— start —
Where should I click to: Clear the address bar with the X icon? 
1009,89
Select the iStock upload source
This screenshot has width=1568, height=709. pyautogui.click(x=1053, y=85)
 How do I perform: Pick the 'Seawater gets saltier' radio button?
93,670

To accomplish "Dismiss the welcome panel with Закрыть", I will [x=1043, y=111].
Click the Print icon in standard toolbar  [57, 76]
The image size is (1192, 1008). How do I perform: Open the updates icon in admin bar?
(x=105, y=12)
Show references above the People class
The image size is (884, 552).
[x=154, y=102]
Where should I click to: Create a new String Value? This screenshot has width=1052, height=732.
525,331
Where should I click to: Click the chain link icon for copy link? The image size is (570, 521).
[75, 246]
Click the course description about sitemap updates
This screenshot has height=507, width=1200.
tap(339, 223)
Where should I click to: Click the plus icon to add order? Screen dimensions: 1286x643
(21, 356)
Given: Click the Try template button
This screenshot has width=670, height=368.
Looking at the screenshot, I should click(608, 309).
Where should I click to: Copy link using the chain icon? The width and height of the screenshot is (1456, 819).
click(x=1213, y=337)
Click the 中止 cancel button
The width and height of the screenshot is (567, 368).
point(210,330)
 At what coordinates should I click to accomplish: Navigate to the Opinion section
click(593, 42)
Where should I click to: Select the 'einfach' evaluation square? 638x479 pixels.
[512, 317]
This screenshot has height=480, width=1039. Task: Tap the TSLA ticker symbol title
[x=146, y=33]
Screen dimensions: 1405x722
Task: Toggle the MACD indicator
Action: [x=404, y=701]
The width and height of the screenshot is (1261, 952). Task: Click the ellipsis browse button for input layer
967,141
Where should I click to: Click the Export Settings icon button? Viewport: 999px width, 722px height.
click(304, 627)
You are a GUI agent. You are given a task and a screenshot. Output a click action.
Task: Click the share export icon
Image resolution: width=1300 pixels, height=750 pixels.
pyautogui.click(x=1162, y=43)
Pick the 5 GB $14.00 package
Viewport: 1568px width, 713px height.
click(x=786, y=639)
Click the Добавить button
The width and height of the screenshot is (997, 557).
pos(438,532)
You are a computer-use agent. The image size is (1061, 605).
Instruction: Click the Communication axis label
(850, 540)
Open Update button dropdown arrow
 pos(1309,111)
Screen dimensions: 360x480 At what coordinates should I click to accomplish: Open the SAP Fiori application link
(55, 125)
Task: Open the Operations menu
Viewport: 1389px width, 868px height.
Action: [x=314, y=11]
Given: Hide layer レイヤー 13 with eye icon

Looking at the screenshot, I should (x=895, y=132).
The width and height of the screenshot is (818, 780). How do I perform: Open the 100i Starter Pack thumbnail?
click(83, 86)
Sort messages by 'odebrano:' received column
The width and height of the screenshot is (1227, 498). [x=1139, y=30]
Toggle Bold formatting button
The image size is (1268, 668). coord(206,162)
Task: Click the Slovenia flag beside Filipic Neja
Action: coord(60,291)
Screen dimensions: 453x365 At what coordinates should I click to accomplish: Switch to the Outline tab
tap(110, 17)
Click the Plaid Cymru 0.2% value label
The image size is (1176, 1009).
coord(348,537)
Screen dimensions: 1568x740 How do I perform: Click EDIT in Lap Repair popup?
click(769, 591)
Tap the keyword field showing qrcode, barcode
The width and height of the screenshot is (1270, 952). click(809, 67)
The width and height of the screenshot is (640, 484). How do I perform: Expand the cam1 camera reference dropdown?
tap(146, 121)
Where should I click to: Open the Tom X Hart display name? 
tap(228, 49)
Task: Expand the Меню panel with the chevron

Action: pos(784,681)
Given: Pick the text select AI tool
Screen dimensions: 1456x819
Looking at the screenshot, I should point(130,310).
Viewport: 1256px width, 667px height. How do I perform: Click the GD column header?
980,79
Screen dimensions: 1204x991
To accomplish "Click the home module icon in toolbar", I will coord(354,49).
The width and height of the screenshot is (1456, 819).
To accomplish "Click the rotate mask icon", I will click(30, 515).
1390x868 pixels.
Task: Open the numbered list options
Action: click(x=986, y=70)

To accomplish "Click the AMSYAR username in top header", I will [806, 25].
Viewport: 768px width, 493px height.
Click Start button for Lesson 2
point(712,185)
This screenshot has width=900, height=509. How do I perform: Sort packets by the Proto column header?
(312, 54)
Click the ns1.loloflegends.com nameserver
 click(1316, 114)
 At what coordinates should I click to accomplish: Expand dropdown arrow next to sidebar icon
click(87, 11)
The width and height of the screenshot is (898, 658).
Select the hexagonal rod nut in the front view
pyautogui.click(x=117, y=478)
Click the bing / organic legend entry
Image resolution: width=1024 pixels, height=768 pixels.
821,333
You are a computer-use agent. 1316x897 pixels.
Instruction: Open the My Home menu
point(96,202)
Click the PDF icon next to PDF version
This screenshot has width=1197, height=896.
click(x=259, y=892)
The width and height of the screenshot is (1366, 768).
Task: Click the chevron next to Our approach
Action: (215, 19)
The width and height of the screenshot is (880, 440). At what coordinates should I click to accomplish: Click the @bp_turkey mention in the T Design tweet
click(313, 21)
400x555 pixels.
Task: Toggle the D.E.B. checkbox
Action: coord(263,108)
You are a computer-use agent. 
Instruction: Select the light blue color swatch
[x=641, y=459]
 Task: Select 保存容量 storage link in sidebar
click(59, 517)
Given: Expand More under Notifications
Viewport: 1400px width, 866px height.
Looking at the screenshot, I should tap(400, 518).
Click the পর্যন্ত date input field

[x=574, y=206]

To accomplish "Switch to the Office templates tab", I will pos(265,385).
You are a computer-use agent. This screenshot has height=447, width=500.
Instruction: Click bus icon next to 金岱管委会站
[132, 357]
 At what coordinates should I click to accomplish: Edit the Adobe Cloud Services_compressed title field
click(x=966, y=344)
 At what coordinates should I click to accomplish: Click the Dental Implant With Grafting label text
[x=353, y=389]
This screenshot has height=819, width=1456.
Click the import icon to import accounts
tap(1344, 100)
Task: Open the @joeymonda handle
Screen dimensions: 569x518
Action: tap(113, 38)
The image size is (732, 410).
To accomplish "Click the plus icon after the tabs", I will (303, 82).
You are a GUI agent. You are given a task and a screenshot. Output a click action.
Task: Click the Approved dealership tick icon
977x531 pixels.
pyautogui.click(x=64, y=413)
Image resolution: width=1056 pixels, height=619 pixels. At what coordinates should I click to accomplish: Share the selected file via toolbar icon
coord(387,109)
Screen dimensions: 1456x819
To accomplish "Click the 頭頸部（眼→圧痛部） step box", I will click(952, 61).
— end —
Please duplicate everything in the rows above from the line containing "The width and height of the screenshot is (1261, 952)." down to the line containing "click(304, 627)", with both of those lines included.

The width and height of the screenshot is (1261, 952). Task: Click the ellipsis browse button for input layer
967,141
Where should I click to: Click the Export Settings icon button? Viewport: 999px width, 722px height.
click(304, 627)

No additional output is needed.